1 Introduction
Bio-manufacturing via microbial cell factories represents for an alternative production route for compounds previously obtained from natural resources or chemical synthesis [1,2], considering advantages in climate insensitivity, low land occupancy and environmental friendliness [3]. At present, the production of bulk chemicals, organic acids [4], fatty alcohols[5], and alkanes [6] have been realized in microbes. In addition, with the help of developed technologies of systems biology, protein engineering, cofactor engineering and computer-aided modeling [7,8], complex biosynthetic pathways have been designed to enable the productions of compounds like cannabidiol [9] and scopolamine [10]. In particular, the industrial-scale productions of artemisinin [11], farnesene [12] and squalene[13] demonstrate the greatest potential of microbial cell factories.
The auxotrophic marker gene is wildly used for convenient genetic manipulation during cell factory construction.

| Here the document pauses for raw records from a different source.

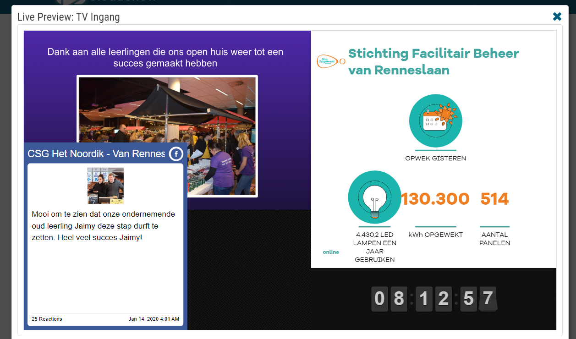Click the 514 panel count number
Screen dimensions: 576x339
(494, 199)
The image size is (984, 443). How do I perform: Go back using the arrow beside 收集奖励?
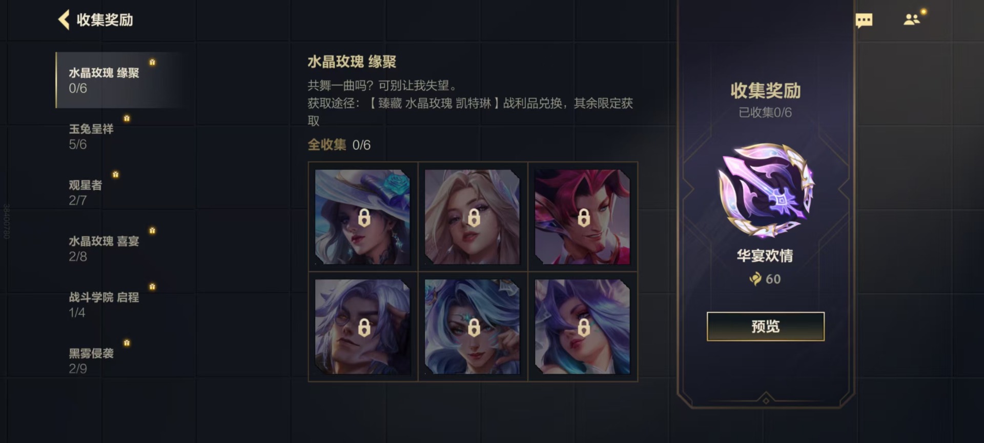click(64, 20)
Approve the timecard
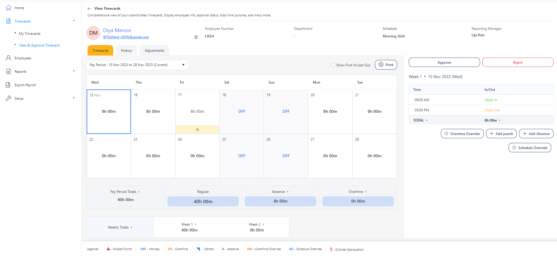 444,63
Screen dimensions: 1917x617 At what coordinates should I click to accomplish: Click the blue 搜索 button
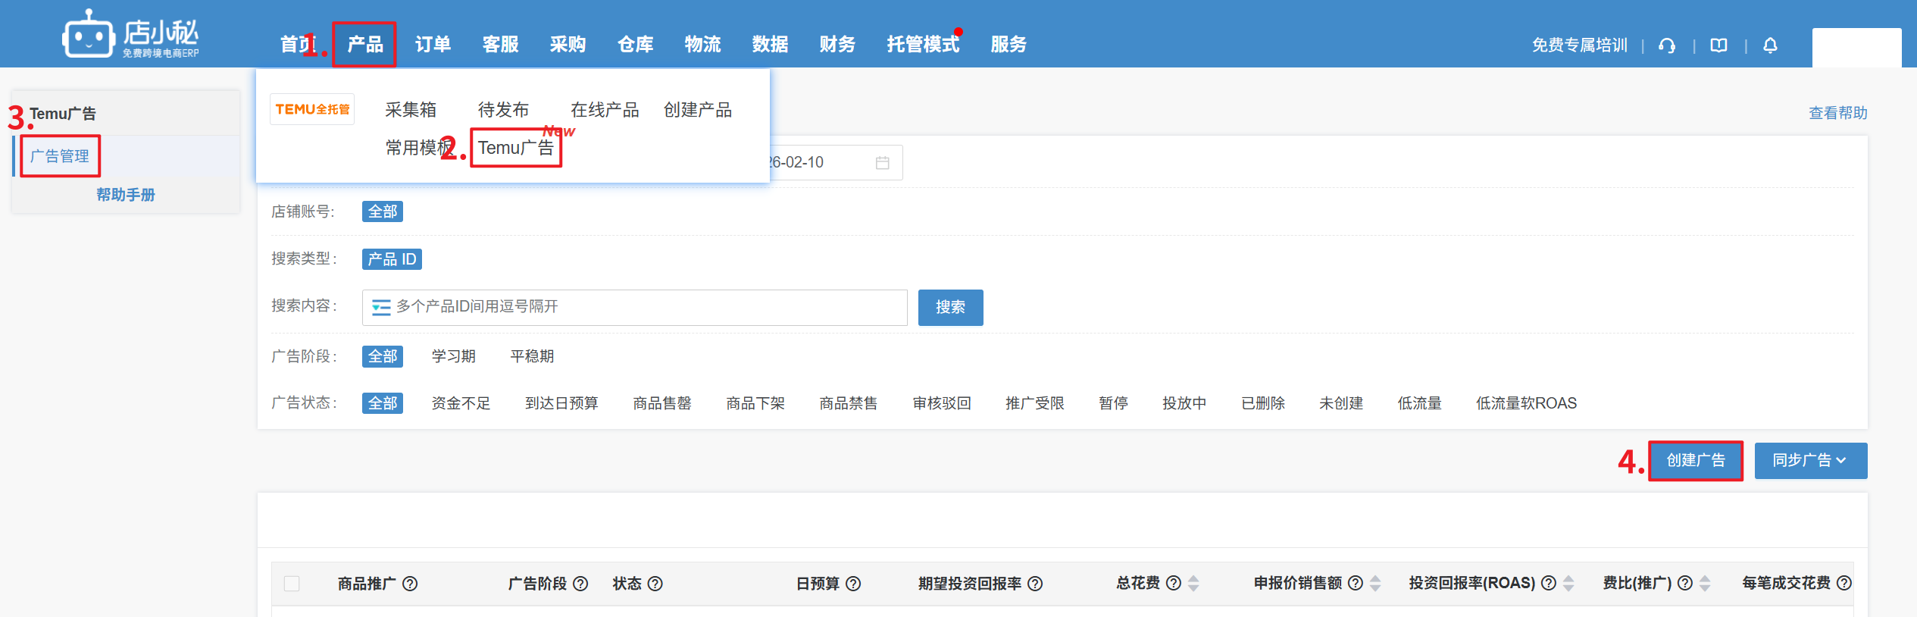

However, the auxotrophic genotype might compromise the bio-production due to the insufficient supply of nutrients. For example, the auxotroph is often constructed by disrupting some essential genes for amino acids synthesis, such as leucine (LEU2 ), histidine (HIS3 ) and uracil (URA3 ) for convenient genetic manipulation in yeastSaccharomyces cerevisiae [14]. Traditional genetic manipulation relies on the insertion of heterologous metabolic pathways into the locus of auxotrophic markers [15]. Despite the fast development of molecular biology, auxotrophic selective markers are still used to maintain plasmid stability, and even sgRNA expression in the CRISPR/Cas9 system [16]. However, amino acids, as the precursors of protein synthesis, participate in various metabolic pathways and are crucial for microbial growth and production[17]. Therefore, the exogenous addition of amino acids during fermentations [15], may be not enough to support efficient cell growth to decrease product yields, and even misjudge the feasibility of metabolic engineering strategy[18], which, however, has not been paid much attentions by researchers.

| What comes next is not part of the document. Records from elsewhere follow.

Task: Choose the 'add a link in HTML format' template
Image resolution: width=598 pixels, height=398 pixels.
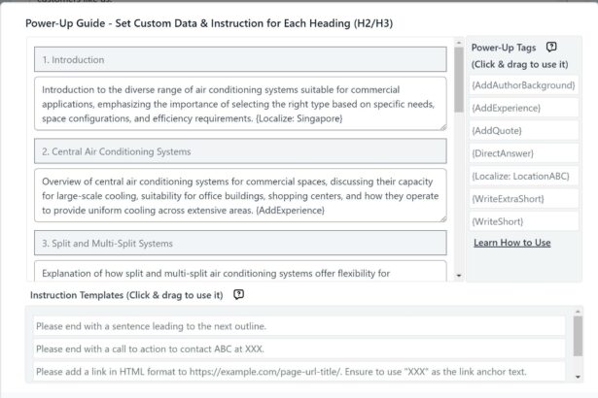Action: tap(299, 371)
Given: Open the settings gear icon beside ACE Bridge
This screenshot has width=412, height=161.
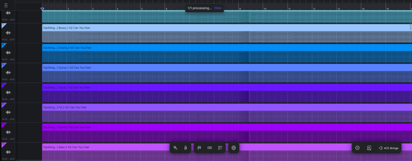Looking at the screenshot, I should (357, 148).
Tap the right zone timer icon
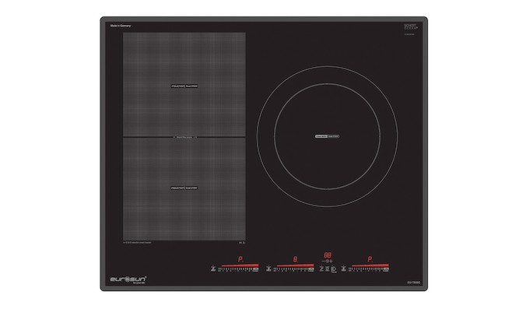Screen dimensions: 512x309 pos(344,269)
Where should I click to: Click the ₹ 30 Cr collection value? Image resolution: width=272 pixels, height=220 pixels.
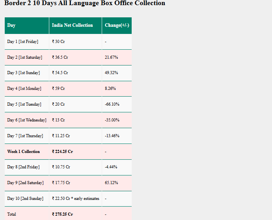pos(58,41)
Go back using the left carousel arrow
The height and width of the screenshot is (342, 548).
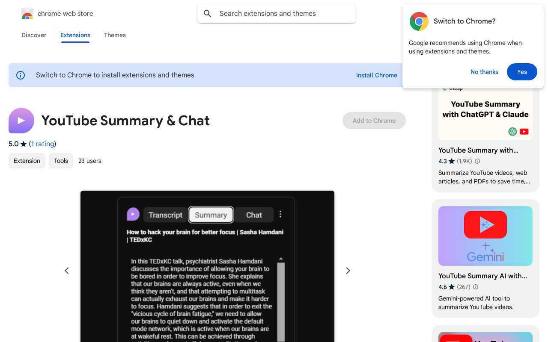(66, 270)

Here, we evaluated the effects of eight commonly used auxotrophic markers, with grouping them into synthesis of acetyl-CoA, α-ketoglutarate, and succinyl-CoA derived modules (Figure 1), in cell growth and bio-productions of free fatty acid (FFA) in S. cerevisiae [19]. By comparing the prototrophic and auxotrophic strains with exogenous supplements of different concentrations of amino acids or nucleotides, we concluded that except for gene ADE2 , most auxotrophic strains possessed decreased cell growth and FFA production, which could be remedied by the higher concentrations of supplements. leu2 Δ damaged both growth and production even in 1000 mg/L of supplemented leucine, which is not suitable as a screening marker. This study reminded us to be cautious to use auxotrophic cell factory in bio-productions, and the recovery of these genes in fermentations is supposed to be essential for enhancing product yields.